::: Record excerpts :::
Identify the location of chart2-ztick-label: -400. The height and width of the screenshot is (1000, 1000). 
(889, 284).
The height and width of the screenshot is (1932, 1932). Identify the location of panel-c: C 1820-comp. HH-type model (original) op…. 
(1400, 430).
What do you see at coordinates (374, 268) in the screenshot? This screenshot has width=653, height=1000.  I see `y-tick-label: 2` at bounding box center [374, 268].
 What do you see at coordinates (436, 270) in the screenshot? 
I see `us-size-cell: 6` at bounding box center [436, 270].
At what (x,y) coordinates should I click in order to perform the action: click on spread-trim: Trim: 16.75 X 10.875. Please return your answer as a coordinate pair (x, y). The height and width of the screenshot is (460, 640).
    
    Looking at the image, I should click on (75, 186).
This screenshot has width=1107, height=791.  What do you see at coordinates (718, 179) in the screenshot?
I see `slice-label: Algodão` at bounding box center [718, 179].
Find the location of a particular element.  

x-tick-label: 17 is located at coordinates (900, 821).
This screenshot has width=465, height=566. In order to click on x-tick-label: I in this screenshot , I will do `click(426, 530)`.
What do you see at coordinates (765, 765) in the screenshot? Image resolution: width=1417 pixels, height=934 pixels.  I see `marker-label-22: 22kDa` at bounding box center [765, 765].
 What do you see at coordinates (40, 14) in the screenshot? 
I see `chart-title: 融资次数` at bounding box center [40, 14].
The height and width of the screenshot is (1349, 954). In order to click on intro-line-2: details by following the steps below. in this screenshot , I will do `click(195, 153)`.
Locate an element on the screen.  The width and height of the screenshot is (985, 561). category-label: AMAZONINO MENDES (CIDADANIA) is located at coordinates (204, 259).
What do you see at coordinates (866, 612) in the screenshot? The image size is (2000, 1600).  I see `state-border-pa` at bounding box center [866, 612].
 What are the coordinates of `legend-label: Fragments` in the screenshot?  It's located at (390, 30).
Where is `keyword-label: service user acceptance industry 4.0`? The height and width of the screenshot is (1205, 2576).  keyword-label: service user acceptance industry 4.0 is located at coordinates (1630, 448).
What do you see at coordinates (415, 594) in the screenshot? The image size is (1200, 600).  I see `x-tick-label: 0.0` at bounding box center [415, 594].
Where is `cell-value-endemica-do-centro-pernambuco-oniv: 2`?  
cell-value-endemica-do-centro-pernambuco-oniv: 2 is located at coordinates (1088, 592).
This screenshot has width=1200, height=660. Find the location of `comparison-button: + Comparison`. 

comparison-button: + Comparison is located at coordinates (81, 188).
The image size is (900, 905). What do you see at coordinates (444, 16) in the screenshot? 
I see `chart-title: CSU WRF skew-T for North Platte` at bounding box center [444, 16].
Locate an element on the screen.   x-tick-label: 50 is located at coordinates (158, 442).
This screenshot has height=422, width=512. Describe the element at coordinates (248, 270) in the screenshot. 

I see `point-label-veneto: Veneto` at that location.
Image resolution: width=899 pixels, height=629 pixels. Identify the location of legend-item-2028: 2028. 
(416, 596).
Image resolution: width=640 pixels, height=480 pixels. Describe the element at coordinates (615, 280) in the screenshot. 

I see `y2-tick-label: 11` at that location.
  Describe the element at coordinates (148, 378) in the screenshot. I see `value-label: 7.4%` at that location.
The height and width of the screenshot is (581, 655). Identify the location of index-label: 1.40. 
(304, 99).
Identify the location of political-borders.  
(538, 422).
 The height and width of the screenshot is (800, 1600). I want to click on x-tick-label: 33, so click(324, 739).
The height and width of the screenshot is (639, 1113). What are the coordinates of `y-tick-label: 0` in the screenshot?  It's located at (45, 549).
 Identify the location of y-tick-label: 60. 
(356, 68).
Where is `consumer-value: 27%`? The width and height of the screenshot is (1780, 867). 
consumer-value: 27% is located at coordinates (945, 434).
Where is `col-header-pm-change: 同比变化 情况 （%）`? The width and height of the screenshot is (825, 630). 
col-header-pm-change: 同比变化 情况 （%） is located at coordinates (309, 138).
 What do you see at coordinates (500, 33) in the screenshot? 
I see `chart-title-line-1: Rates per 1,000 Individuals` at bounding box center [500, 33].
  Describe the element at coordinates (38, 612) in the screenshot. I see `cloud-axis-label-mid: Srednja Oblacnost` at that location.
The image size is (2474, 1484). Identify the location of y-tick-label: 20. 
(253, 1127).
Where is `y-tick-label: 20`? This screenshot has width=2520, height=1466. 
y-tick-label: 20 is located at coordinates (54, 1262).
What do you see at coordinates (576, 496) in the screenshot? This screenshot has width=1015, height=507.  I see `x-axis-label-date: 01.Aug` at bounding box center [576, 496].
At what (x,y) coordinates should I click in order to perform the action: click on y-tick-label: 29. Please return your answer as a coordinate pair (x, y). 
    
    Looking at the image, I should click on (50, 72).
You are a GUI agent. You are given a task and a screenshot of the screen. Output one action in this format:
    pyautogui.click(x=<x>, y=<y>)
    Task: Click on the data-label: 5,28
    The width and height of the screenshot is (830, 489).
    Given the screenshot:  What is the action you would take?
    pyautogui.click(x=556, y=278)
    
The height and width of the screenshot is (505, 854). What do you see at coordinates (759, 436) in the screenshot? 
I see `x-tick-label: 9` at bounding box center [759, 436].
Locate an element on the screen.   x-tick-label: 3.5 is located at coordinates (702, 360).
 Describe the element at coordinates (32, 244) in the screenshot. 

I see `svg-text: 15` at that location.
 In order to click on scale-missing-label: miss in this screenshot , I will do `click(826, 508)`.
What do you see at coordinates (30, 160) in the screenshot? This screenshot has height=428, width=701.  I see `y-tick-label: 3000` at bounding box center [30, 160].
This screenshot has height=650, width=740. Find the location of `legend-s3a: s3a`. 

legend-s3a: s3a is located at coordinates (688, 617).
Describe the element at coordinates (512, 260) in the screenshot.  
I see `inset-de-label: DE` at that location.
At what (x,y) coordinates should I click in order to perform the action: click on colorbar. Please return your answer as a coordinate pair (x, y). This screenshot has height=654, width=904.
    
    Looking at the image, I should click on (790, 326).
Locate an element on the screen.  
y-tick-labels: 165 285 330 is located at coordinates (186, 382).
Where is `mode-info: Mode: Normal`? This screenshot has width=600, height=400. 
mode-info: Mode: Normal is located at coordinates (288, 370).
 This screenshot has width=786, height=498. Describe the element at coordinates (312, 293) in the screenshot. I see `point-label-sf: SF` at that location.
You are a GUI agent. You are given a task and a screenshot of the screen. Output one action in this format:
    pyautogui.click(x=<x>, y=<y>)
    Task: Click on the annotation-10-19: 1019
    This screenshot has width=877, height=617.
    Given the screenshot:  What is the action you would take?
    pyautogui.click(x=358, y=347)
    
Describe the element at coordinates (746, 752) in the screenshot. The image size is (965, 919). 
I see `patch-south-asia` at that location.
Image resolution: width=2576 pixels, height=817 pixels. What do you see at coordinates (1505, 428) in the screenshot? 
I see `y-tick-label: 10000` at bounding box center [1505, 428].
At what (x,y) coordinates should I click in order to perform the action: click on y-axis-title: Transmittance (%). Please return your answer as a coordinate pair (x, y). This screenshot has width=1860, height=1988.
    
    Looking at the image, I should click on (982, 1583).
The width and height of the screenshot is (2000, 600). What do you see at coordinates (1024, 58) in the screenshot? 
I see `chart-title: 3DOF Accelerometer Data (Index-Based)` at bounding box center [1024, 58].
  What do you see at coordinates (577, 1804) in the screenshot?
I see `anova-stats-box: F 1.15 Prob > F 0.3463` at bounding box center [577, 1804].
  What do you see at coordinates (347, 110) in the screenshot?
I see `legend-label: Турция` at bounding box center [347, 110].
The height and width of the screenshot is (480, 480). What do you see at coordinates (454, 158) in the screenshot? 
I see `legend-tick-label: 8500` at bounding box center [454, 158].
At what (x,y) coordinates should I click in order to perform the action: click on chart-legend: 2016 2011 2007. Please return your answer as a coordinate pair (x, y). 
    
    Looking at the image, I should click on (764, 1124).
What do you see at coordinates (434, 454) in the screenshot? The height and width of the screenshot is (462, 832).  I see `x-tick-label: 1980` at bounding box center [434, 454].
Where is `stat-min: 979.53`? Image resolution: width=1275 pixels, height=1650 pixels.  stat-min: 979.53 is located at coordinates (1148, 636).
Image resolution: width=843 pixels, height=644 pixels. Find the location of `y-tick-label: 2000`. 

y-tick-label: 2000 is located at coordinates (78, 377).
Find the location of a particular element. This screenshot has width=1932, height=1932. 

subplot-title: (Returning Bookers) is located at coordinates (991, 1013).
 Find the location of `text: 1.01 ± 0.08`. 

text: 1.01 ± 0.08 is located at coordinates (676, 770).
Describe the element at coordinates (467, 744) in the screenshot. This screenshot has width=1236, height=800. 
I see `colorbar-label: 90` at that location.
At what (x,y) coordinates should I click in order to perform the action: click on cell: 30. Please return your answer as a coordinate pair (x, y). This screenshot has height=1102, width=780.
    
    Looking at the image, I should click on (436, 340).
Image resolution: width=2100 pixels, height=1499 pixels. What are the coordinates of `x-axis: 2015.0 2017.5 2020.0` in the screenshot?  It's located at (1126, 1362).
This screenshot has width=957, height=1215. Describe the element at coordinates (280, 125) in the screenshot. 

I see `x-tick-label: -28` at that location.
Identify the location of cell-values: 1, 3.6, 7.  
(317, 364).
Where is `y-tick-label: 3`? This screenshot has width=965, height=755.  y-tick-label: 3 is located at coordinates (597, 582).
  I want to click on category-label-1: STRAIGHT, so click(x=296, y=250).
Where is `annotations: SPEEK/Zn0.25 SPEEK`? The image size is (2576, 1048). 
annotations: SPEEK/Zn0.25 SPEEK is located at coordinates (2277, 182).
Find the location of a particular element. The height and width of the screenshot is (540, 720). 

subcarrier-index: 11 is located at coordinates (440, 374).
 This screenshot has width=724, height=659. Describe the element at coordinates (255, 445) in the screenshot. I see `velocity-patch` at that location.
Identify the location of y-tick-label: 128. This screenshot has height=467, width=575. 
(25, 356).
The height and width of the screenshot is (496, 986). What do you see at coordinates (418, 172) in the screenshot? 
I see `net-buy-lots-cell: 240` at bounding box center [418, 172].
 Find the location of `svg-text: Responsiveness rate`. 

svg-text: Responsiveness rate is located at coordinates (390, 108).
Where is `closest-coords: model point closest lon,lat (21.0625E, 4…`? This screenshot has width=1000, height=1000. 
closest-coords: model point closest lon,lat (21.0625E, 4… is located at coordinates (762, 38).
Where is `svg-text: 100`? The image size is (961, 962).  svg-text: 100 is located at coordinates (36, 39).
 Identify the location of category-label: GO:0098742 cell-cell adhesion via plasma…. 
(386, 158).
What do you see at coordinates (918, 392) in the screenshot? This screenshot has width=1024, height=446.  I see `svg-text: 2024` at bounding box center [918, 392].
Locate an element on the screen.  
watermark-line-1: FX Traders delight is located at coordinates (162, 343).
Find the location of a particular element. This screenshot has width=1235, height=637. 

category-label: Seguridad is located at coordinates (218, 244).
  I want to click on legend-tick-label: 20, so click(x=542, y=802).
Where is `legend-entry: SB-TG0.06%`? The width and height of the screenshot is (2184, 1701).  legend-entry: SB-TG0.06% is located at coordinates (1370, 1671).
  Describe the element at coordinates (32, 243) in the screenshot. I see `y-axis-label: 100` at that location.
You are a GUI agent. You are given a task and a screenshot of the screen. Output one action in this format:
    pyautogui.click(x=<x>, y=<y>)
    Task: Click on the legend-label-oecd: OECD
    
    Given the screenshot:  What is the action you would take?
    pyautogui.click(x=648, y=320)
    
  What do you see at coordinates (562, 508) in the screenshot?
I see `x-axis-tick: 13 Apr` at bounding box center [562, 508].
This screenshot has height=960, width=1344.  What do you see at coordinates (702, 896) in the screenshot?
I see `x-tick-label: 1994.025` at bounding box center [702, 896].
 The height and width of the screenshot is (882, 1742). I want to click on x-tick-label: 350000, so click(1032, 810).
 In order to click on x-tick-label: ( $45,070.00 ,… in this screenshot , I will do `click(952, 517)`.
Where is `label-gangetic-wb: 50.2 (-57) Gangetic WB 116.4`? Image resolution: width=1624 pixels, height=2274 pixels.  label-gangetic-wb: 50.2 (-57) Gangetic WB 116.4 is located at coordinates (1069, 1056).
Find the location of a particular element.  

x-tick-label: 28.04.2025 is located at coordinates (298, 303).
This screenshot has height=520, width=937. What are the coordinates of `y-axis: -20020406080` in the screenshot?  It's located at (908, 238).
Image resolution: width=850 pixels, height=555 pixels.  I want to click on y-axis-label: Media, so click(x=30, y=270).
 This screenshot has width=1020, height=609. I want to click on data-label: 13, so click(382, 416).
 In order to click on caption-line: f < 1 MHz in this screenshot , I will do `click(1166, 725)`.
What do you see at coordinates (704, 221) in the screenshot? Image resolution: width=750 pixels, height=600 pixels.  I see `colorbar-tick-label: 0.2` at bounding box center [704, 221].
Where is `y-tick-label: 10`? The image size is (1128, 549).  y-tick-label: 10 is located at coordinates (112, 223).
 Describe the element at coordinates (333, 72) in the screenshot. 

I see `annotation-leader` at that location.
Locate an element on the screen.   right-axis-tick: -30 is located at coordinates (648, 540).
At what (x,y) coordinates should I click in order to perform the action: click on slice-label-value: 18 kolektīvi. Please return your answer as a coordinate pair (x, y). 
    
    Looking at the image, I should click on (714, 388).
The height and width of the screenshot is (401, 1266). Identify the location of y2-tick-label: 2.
:::
◆ Required work ◆
Retype the stretch of records from the line containing "I want to click on legend-tick-label: 20, so" through the line containing "In order to click on caption-line: f", both included, with every character unchanged.

◆ Reply ◆
  I want to click on legend-tick-label: 20, so click(x=542, y=802).
Where is `legend-entry: SB-TG0.06%`? The width and height of the screenshot is (2184, 1701).  legend-entry: SB-TG0.06% is located at coordinates (1370, 1671).
  Describe the element at coordinates (32, 243) in the screenshot. I see `y-axis-label: 100` at that location.
You are a GUI agent. You are given a task and a screenshot of the screen. Output one action in this format:
    pyautogui.click(x=<x>, y=<y>)
    Task: Click on the legend-label-oecd: OECD
    
    Given the screenshot:  What is the action you would take?
    pyautogui.click(x=648, y=320)
    
  What do you see at coordinates (562, 508) in the screenshot?
I see `x-axis-tick: 13 Apr` at bounding box center [562, 508].
This screenshot has height=960, width=1344.  What do you see at coordinates (702, 896) in the screenshot?
I see `x-tick-label: 1994.025` at bounding box center [702, 896].
 The height and width of the screenshot is (882, 1742). I want to click on x-tick-label: 350000, so click(1032, 810).
 In order to click on x-tick-label: ( $45,070.00 ,… in this screenshot , I will do `click(952, 517)`.
Where is `label-gangetic-wb: 50.2 (-57) Gangetic WB 116.4`? Image resolution: width=1624 pixels, height=2274 pixels.  label-gangetic-wb: 50.2 (-57) Gangetic WB 116.4 is located at coordinates (1069, 1056).
Find the location of a particular element.  

x-tick-label: 28.04.2025 is located at coordinates (298, 303).
This screenshot has height=520, width=937. What are the coordinates of `y-axis: -20020406080` in the screenshot?  It's located at (908, 238).
Image resolution: width=850 pixels, height=555 pixels.  I want to click on y-axis-label: Media, so click(x=30, y=270).
 This screenshot has width=1020, height=609. I want to click on data-label: 13, so click(382, 416).
 In order to click on caption-line: f < 1 MHz in this screenshot , I will do `click(1166, 725)`.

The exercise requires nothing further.